二十六話 三代目
記されし暦474年。
魔王が忽然と姿を消し、大陸に平和がもたらされてからしばらくの時が流れた頃、ある記録が大陸に伝えられた。
あるとき異界の神が現れた。
異界の神は我らの神の許しも無くこの地に降り立ち、七日七晩のうちに神の大地の多くを奪う。
奪われた地に君臨した数多の王たちは我らの神を見限り、異界の神へと魂を引き渡した。
我らは異界の神を悪魔と呼ぶことにした。あれはあってはならないものだ。
悪魔は陸たちの間に陸を生み出して神の大地をいいようにして遊ぶと人手を借りることなく自らの威光を示そうとするかのように大きな教会を作り、塔を作り、城を作り、そして、学び舎と呼ばれる巨大な何かを作った。
悪魔が奪った大地に息づく者どもは悪魔に与えられる恵みに正しき心を失い、悪魔を称えるようになる。

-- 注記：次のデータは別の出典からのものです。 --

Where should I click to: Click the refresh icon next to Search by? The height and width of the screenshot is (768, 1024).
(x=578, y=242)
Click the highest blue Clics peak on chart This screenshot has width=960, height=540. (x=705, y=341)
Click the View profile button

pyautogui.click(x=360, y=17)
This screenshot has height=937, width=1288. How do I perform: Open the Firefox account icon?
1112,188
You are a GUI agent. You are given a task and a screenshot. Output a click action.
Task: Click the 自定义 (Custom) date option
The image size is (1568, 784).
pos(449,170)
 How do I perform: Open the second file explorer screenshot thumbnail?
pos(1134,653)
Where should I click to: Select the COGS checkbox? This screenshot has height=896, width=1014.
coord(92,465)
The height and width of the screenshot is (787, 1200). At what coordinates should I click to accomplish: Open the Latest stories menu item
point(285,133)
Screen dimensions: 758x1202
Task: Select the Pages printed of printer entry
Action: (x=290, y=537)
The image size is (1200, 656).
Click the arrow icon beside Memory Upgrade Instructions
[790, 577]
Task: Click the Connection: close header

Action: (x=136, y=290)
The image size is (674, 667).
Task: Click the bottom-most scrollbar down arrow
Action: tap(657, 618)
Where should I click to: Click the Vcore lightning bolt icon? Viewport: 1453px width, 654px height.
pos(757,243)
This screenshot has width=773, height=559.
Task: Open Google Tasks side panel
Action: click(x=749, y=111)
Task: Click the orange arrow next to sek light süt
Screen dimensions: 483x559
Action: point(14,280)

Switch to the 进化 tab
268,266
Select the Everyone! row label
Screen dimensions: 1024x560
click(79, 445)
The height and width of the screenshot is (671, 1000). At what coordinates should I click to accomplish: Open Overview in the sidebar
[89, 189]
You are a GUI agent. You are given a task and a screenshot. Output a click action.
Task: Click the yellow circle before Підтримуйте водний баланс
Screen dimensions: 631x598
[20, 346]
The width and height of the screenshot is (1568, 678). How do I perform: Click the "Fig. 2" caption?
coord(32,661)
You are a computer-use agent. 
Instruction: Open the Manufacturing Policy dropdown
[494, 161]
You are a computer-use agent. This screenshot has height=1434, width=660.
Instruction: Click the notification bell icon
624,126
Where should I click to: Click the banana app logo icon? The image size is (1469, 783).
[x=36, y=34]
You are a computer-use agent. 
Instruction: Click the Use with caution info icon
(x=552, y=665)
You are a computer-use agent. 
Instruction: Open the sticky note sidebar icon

もはや、あの大地は神のものではない。悪魔の眷属が住まう卑しく穢れた大地なのだ。
我らは我らの神の判決を待った。
そして、裁きは下された。悪魔の大地は一夜にして消え去ったのだ。
我らは歓喜して大海原へと船を漕ぎ出して行った。そこで、驚くべきものを見た。
悪魔は異界の神へと立ち戻った。異界の神は我らの神の許しを得て小さな島に住んでいるらしい。
ここで我らは迷った。我らの神の許しを得てここにいるのだからあの島を我らのものとしてよいのか。
それとも、あれは異界の神のものとして神が認めたものであるから、我らの立ち入っていい場所なのかどうかと。
やがて、我らの中の不信信者たちが悪魔の大地へと半日ほど滞在して戻って来たという。
その話はおかしなものだった。彼らの言う話では、その島が広大に過ぎたのだ。
我らはよく分からかったが、そこは仮にも異界の神が住まう場所。人の理では理解できるはずもあるまい。
長い時間が過ぎた頃、我らの前に異界の神の使いがやって来た。
我らはそれを迎え撃とうとしたが、異神の使いから感じられる神性を前にして、それが愚かであると悟った。
神の使いは我らの地で困っている者たちがいないかと聞いた。我らはそんな者たちはいないと言った。
ここは神の地である。その矜持からの言葉だった。異神の使いも納得したような顔をすると去って行った。
またしばらくして、我らの争いが終わったちょうどその頃、また異神の使いがやって来た。
今回の異神の使いは我らと話をせず、迷える者たちへと問いを重ねた。
やがて、我らの神を敬う心を捨てて異神の使いへと救いを求めた者たちは異神の島へと導かれて行った。
我ら、いや、我はもうこれ以上のことを語ることはできない。ここから先の話はいずれまた・・・・・・
大陸の人々はこの記録に関心を持ち、海の向こうへと今までよりも強い関心を持つようになる。
そして、人々と同じようにこの記録に関心を持った者がいた。
妖刀『季節名』を真に継承した盲目の三代目。トキナ=アウヌムトゥス。
剣士『季節名』の名を継いだ彼女は今、独り大海原を進む船の先端に立ち、太陽を見上げていた。